Put that blade in the hot coals. It will take about 10 to 15 minute depending on how many and how hot the coals are. It is your first so pull it out and look at it for a couple of seconds every 2 or three minutes and check it with the magnet on the cutting edge from tip to plunge. If the magnet has a pull on it it is not ready to quench put it back and let it get cherry red. Try not to heat it any longer than is needed by checking every minute or two when you think you are close.

It is time to quench in the secret oil. Magnet does not stick and the color is sweet and you have drool running down your chin.

I quenched the blade only putting about 2/3 of the blade in the oil. 2/3 of the cutting edge down and held it there until the flame was gone, about a minute and the slowly placed the rest of the blade in the oil until it was covered and no more smoke.

Now I pull it out and it will be covered black and nasty. I dipped it in a bucket of water to get the temp down so I can hold in my hand. Now your saying is it really hard? well check it out. Using the file you can run it at about a 30 degree angle with a fairly light touch not to hard and the file will slide off the edge with out trying to grab. You will be able to feel it because you have just done a bunch of filing. If it slides of the edge wipe it down with a rag clean off all the oil. You can use soap and water just wipe it down. If the file grabs you need to go back to the fire and do it again.

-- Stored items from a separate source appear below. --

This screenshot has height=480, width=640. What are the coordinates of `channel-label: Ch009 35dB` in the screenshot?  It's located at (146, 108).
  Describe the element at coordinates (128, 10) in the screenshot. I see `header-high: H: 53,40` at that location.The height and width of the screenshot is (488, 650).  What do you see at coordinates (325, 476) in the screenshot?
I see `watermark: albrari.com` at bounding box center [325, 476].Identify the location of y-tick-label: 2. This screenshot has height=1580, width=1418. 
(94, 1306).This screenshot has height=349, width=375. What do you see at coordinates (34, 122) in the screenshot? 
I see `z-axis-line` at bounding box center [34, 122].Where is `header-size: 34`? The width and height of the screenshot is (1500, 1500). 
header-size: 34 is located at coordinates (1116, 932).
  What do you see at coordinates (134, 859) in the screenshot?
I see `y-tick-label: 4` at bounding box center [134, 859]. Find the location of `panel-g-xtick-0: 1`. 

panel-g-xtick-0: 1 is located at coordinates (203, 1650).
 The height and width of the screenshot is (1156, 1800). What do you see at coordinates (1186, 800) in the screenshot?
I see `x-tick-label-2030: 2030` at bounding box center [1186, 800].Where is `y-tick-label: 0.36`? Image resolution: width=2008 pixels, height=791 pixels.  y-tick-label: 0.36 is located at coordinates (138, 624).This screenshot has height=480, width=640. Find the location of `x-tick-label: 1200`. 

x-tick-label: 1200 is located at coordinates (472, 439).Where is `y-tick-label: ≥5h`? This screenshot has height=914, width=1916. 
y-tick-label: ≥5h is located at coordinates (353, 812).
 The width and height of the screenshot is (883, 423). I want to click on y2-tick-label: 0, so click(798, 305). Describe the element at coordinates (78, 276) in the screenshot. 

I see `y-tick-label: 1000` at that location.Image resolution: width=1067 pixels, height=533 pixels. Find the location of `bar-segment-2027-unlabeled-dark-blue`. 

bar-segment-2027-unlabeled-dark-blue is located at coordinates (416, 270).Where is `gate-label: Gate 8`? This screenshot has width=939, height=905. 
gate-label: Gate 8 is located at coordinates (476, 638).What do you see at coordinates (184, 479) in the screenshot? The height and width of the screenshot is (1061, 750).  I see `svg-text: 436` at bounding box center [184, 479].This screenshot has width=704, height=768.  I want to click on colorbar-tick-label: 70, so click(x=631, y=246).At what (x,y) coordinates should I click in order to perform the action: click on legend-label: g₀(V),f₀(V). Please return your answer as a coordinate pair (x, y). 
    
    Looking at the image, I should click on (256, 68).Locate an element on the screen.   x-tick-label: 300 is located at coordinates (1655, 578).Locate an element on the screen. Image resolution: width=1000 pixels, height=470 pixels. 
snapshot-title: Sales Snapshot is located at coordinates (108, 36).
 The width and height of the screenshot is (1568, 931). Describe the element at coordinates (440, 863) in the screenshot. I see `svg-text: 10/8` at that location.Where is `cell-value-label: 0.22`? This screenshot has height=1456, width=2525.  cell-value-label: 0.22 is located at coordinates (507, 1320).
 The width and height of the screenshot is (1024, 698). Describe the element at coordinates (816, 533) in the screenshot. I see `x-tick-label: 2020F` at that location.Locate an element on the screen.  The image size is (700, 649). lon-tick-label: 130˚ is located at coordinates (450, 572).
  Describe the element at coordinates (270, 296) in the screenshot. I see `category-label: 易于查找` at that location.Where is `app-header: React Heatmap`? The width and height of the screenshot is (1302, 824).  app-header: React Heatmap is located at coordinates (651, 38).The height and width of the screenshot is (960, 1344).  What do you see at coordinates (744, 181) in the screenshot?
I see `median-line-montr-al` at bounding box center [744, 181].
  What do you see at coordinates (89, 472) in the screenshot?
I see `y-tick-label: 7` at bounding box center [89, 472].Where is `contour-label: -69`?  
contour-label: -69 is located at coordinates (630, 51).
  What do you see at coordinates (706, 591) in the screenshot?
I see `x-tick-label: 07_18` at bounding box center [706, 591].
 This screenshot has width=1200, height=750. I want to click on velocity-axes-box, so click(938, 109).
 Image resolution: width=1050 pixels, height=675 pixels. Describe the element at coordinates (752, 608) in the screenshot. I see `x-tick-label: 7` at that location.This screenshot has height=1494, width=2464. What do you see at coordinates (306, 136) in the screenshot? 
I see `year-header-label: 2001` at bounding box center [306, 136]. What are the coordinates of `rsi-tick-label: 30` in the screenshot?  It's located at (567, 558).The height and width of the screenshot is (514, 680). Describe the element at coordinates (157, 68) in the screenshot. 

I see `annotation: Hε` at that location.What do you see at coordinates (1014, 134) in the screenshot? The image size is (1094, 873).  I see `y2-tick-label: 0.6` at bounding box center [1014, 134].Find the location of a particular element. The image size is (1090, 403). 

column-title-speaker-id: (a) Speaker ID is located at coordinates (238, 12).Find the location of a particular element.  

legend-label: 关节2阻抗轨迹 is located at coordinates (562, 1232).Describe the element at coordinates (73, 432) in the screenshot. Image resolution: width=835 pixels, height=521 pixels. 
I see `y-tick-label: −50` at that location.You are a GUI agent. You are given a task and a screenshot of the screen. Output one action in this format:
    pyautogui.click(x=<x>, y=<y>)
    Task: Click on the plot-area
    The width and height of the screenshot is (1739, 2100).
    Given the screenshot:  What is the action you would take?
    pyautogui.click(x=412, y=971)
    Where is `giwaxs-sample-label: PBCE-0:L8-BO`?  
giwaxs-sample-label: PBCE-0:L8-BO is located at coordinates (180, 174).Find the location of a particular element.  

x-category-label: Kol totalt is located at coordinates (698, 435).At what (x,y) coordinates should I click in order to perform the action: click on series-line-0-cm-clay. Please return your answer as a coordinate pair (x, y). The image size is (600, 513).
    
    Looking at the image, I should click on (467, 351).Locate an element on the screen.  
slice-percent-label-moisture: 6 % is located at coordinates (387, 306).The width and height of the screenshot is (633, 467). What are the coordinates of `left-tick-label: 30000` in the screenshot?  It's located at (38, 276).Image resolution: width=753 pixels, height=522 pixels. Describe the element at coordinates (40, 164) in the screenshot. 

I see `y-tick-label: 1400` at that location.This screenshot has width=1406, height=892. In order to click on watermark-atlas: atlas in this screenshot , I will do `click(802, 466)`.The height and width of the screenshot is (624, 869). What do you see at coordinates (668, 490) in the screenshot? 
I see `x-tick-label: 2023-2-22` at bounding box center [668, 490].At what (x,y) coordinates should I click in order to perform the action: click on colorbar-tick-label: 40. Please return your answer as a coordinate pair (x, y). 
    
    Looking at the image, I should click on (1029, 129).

Assuming the blade is hard after your file test, we need to draw some of the hardness out of it so we don't have a brittle edge and point. Files are very brittle and the edge of your knife is just as hard right now. Preheat your kitchen oven to 375 - 400 degrees. Place your knife on the rack now and bake for 45 minutes. now let it cool to room temp and bake again for another 45 minutes at 375-400. BTW the reason we clean off all the oil from the blade is so you don't smoke the house up. After this you are ready to clean up your blade. So get to sanding and get ready to put the handles on this baby.

I placed the knife on the handle and cut two pieces for the slabs. place the knife near the top edge so you don't have a lot of filing on at least one edge. I have the brass pin material cut and ready for the next step. Drilling the holes for our pin material.

I put all three pins in and marked the outline of the knife on the slab of oak. I also decide now where the front of the slab will be when I epoxy and pin to the knife. Bad pic, I will make a better one but I think you can see the desired look with the black line on the blade. I mark on the wood the start and finish of that line and then draw an arc to join the lines.

Left hand slab has been filed and sanded at the front where we won't be able to do a lot of forming after they are epoxied to the blade.

Now pencil the shape of the left slab to the right. Mainly the front area.

Check to see if left slab is good and flat and flush to the metal. If you need to, flatten on sand paper and the Kitchen counter top. Formica is usually pretty flat

Match up the slabs and file and sand until you get a mirror images of left and right slab. Again I am only referring to the front edge. Check them on the knife

At this point if you have nice flat slabs and no gaps between the slab and the metal you are ready to cut some pin material just enough to stick out past the slab on each side. Degrease the blade good where you are going to place the slabs. Dish soap and hot water with an old toothbrush then rinse real good and wipe dry. Hit it with the hair dryer for a few minutes if you want to make sure it is completely dry. I cut the pin material and sanded the rough edges off so they go through the wood without causing splinters when I tap them through. I used clear epoxy and covered the interior of the slabs. and placed them on the knife and drove the pins in the holes. I wrapped the whole thing with 4 fat rubber bands and let it dry. Wipe as much epoxy off the area wear the slab meets the flat of the blade near the front.